Question

Find the standard form of the equation of each circle. Center (1,0) and containing the point (-3,2)

Answer

**step1** Understanding the Problem

The problem asks for the standard form of the equation of a circle. We are given two pieces of information: the center of the circle and a point that lies on the circle.
The center of the circle is (1, 0).
A point on the circle is (-3, 2).

**step2** Recalling the Standard Form of a Circle's Equation

The standard form of the equation of a circle is given by:
$$(x - h)^2 + (y - k)^2 = r^2$$
where (h, k) represents the coordinates of the center of the circle, and r represents the radius of the circle.

**step3** Substituting the Center Coordinates

We are given the center of the circle as (1, 0). So, we can substitute h = 1 and k = 0 into the standard form equation:
$$(x - 1)^2 + (y - 0)^2 = r^2$$
This simplifies to:
$$(x - 1)^2 + y^2 = r^2$$

**step4** Calculating the Radius Squared

The radius (r) of the circle is the distance between its center (1, 0) and any point on the circle, such as the given point (-3, 2).

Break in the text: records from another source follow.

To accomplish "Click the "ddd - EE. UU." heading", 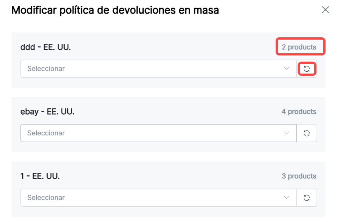I will tap(45, 47).
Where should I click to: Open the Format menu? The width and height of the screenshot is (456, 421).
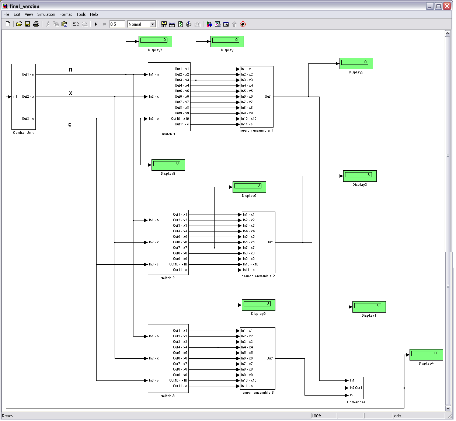coord(66,14)
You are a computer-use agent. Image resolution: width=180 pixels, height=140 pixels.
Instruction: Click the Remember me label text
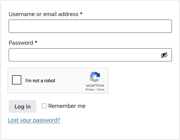(67, 106)
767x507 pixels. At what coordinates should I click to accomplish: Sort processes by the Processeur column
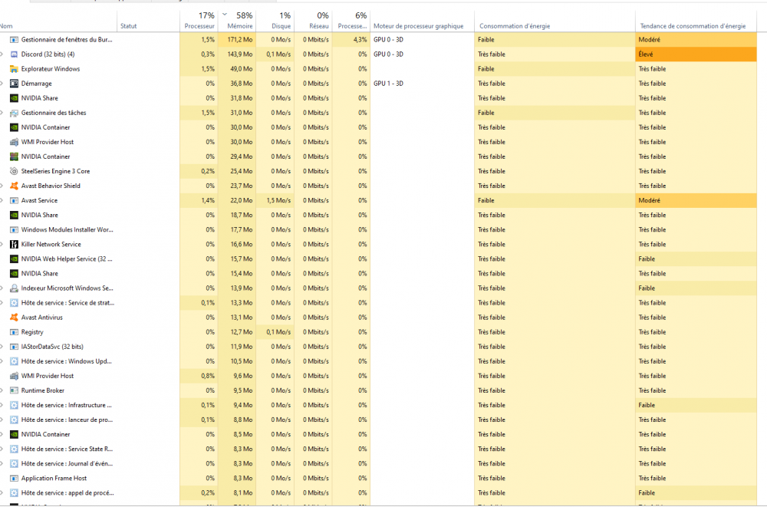pos(199,21)
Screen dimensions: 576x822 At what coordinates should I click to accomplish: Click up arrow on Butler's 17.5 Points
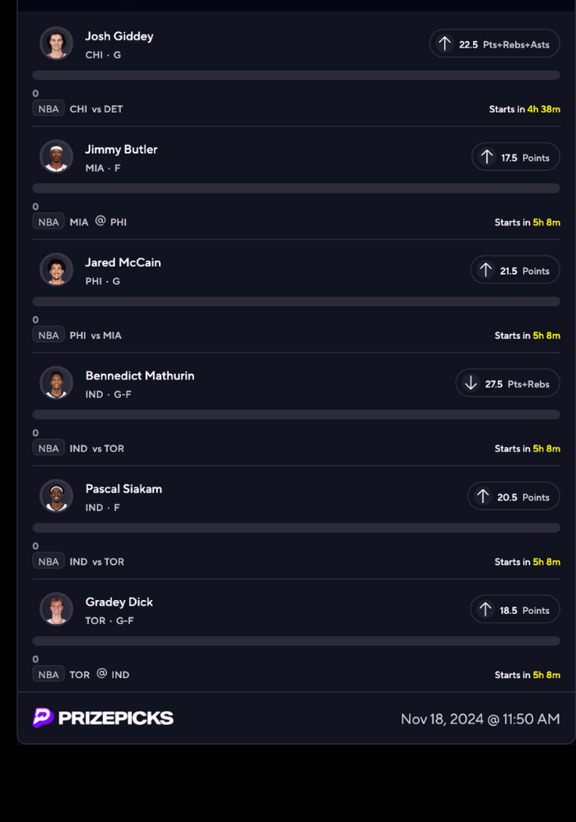coord(486,157)
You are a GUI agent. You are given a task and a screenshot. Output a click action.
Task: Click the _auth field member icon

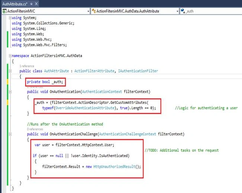pos(183,11)
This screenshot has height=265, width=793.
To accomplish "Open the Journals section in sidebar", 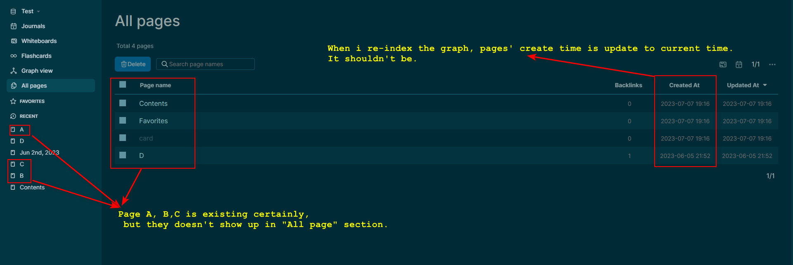I will coord(33,26).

We can use the distance formula to find the square of the radius, $$r^2$$.
The distance formula between two points $$(x_1, y_1)$$ and $$(x_2, y_2)$$ is $$\sqrt{(x_2-x_1)^2 + (y_2-y_1)^2}$$.
So, $$r = \sqrt{(-3 - 1)^2 + (2 - 0)^2}$$.
To find $$r^2$$, we can directly calculate the square of the distance without the square root:
$$r^2 = (-3 - 1)^2 + (2 - 0)^2$$
First, calculate the difference in x-coordinates: $$-3 - 1 = -4$$.
Next, calculate the difference in y-coordinates: $$2 - 0 = 2$$.
Now, square these differences:
$$(-4)^2 = 16$$
$$(2)^2 = 4$$
Finally, sum the squared differences to find $$r^2$$:
$$r^2 = 16 + 4$$
$$r^2 = 20$$

**step5** Writing the Final Equation

Now we substitute the value of $$r^2 = 20$$ back into the equation from Step 3:
$$(x - 1)^2 + y^2 = 20$$
This is the standard form of the equation of the circle.